A study from the University of Bergen (UiB) in Norway concludes that people who have suffered from cardiovascular disease, and have a normal intake of vitamin D, can reduce their risk of morality as a consequence of the disease by 30 per cent.
"We discovered that the right amount of vitamin D reduces the risk of death substantially. However, too much or too little increase the risk," says Professor Jutta Dierkes at the Department of Clinical Medicine, UiB, which lead the study.
The study followed as many as 4 000 patients with cardiovascular diseases from year 2000, for a period of 12 years. The average age of the participants was 62 years old at the start of the study.
The study showed that it is favourable to have blood values around 42 to 100 nmol/l. If you have higher or lower values, you are at greater risk of dying from cardiovascular disease.
According to Dierkes, it is difficult to give general a recommendation of how much vitamin D supplementation one should take.
"The optimal amount of vitamin D-supplement varies from one person to another. It depends where you live, and what kind of diet you have," Dierkes points out.
For example, the Nordic countries recommend an intake of 10 microgram per day from all vitamin D-sources, USA recommends 15 micrograms and Germany 20.

■ Entries supplied ■
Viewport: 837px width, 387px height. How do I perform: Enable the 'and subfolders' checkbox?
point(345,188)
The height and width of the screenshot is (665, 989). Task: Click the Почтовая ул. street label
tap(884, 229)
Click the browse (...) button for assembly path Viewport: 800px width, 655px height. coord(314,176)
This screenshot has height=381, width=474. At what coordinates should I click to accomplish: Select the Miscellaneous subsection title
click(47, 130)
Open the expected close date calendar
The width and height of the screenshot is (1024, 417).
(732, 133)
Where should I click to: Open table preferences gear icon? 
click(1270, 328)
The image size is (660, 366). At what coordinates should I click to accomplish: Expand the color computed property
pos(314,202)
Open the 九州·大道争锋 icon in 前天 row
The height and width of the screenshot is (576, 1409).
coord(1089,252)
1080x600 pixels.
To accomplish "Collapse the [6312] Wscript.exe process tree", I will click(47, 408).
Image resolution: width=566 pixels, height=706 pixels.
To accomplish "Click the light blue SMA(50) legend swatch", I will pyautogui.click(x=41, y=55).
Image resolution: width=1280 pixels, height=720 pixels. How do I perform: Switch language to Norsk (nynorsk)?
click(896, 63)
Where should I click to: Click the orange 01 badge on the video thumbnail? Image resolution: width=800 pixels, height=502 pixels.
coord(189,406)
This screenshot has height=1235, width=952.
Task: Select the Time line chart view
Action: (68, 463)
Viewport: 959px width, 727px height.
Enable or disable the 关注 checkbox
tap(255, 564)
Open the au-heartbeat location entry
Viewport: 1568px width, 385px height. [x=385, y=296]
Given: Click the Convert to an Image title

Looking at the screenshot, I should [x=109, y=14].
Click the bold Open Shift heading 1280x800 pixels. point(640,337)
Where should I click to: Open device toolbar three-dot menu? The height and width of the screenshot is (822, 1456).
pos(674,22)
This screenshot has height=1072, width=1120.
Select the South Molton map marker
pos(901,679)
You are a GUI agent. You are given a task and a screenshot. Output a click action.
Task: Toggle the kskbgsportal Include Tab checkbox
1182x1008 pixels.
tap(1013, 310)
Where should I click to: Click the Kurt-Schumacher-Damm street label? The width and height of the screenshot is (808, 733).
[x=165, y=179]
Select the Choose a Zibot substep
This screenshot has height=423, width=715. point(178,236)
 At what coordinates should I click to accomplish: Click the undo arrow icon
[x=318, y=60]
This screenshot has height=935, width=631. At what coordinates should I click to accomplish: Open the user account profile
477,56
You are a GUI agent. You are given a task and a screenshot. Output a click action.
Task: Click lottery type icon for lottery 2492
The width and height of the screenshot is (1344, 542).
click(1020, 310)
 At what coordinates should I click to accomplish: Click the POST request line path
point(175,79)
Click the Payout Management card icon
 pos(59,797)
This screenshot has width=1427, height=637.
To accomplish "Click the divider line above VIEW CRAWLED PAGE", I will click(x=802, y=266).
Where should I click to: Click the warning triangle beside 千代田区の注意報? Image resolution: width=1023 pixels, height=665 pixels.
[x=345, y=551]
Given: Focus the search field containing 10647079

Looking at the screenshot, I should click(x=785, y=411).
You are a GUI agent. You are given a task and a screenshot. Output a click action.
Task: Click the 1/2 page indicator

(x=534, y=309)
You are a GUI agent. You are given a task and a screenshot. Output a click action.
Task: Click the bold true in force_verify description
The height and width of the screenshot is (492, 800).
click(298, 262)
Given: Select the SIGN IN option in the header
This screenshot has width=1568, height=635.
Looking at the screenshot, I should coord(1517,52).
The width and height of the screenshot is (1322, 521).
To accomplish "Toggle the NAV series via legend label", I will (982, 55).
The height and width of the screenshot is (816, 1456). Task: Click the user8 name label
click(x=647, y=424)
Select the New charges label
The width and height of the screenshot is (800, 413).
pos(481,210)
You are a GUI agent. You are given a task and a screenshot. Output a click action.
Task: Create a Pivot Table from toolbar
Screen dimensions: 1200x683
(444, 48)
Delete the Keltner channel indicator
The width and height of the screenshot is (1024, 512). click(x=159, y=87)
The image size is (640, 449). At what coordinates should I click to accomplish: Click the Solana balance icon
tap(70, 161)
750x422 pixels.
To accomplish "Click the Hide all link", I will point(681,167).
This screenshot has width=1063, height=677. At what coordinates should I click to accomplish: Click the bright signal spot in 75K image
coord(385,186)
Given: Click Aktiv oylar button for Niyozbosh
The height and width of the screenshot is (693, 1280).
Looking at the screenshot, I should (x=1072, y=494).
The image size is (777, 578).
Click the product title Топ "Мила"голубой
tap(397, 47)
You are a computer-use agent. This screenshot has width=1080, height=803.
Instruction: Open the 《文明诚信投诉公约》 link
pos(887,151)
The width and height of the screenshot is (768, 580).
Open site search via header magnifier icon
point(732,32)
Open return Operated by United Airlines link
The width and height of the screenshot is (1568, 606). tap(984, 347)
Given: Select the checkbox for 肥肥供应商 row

■ Activities ■
1. Quote everything in the vitamin D article from "The study followed" down to "of the study.".
2. Extend the article on vitamin D and cardiovascular disease, starting after its last sentence.

■ Answers by item ■
1.
The study followed as many as 4 000 patients with cardiovascular diseases from year 2000, for a period of 12 years. The average age of the participants was 62 years old at the start of the study.

2.
"Even if Norwegians receive less sun then the Germans, the Norwegians have more fish in their diet. Fish and cod liver oil are important sources to vitamin D during the winter, in addition to physical activities outdoors during the summer," Dierkes explains.
Should measure levels
Dierkes advices all who have experienced cardiovascular diseases to measure their levels of vitamin D, so that these can be better regulated, and the need for supplements assessed. This can usually be done by your local doctor.
"It is, however, important to take in account that the levels vary seasonally A measurement in September will not show the same results as in January, in the Nordic countries."
"The levels in January or February are often lower because of the lack of sunlight, which induces the skin form to vitamin D," says Jutta Dierkes.